Comprehensive Analysis
In the near term, AOR has delivered a solid 1-year return of 24.79%, edging out its category average of 24.95% and outperforming the S&P Target Risk Balanced Index's 22.34%. Recent momentum has cooled slightly, with a 1-month dip of -1.76% and a year-to-date NAV return of 4.78% (trailing the active-heavy category's 6.00%). This slight near-term lag is standard noise for a rigidly weighted index fund compared to actively managed peers that tactically shift allocations, but the underlying 12-month performance remains broadly positive and mandate-aligned.
Zooming out, the fund's long-term record is highly competitive against active peers. AOR boasts a 10-year annualized return of 8.23%, sitting comfortably in the 23rd percentile among over 300 category investments. Over a 5-year window, it delivered an annualized 6.72%, outpacing both its stated index (5.84%) and the category average (6.41%). Because the Global Moderate Allocation peer group is heavily populated by active managers, AOR’s ability to consistently land in the top third of the pack proves that a simple, low-cost indexed approach is difficult to beat over extended horizons.

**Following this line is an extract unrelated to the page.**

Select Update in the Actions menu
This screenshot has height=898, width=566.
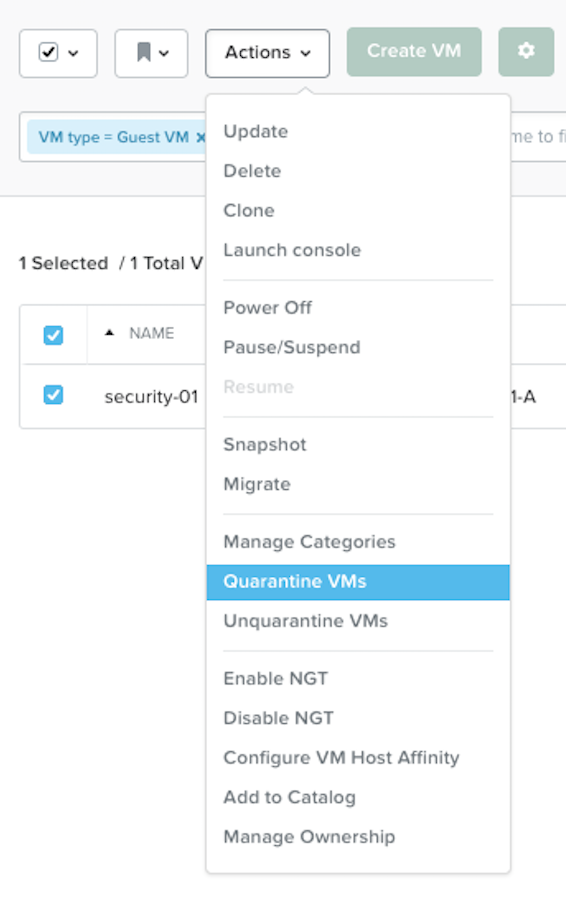click(256, 132)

Technical indicators show the fund is currently resting in a neutral holding pattern. The price of 64.54 sits between its 50-day moving average (65.85) and its 200-day moving average (64.28), while the daily RSI of 46.54 signals a balanced, rather than overbought or oversold, condition. The fund is trading just -4.77% below its all-time high set in early 2026. However, because AOR's price is driven by a blend of broad equity valuations and fixed-income rate sensitivity rather than single-stock momentum, standard trend-following signals are mostly noise here and should not drive investment decisions.

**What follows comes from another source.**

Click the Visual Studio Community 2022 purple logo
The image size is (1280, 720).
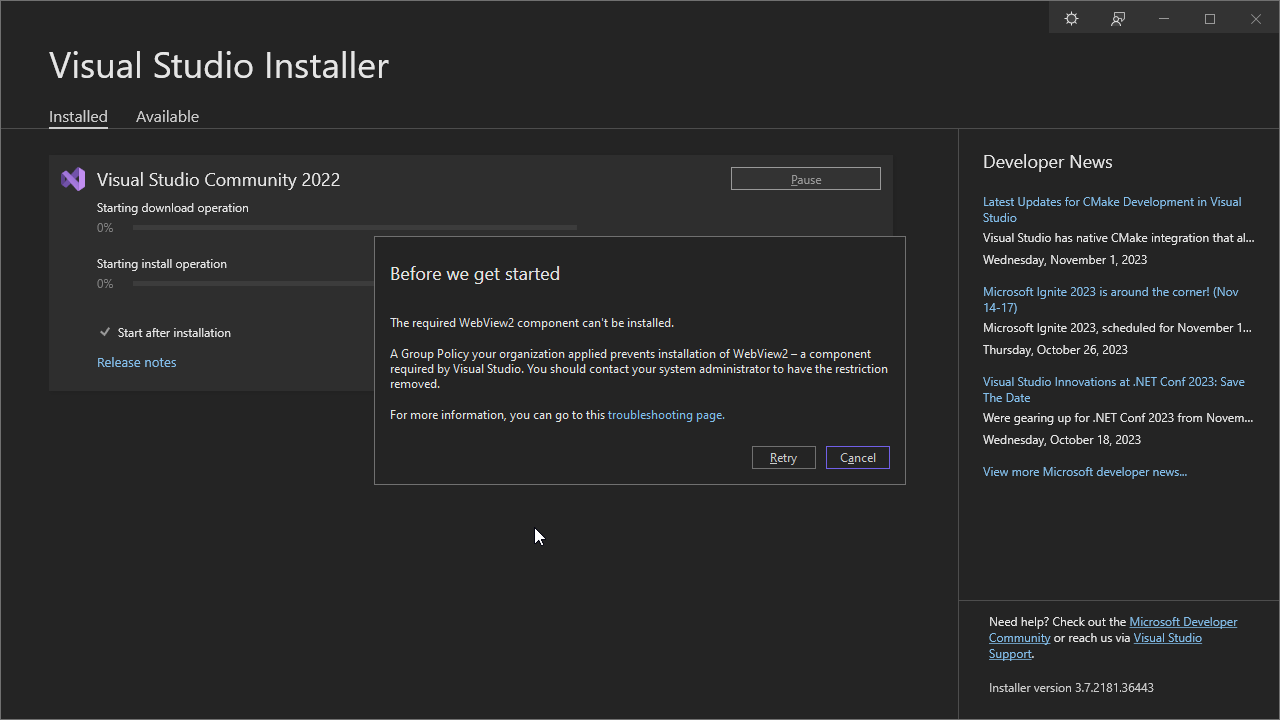coord(72,179)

AOR’s primary strength is its efficiency, capturing steady equity growth while using its bond sleeve to moderate volatility, reflected in a beta of 0.64—meaning investors can expect roughly 64% of the broader equity market's swings. A key risk is its vulnerability to simultaneous stock and bond declines during rate shocks; retail readers should brace for drawdowns similar to the -15.30% loss seen in 2022 when rising rates hit both asset classes at once. Rather than buying separate equity and bond ETFs like a DIY 60% VTI / 40% BND mix and rebalancing them manually, this fund is an ideal fit as a one-ticket retirement allocation or a stand-alone moderate portfolio. Overall, this ETF's performance profile looks strong because it tightly executes its balanced mandate and consistently outpaces the median active manager in its category.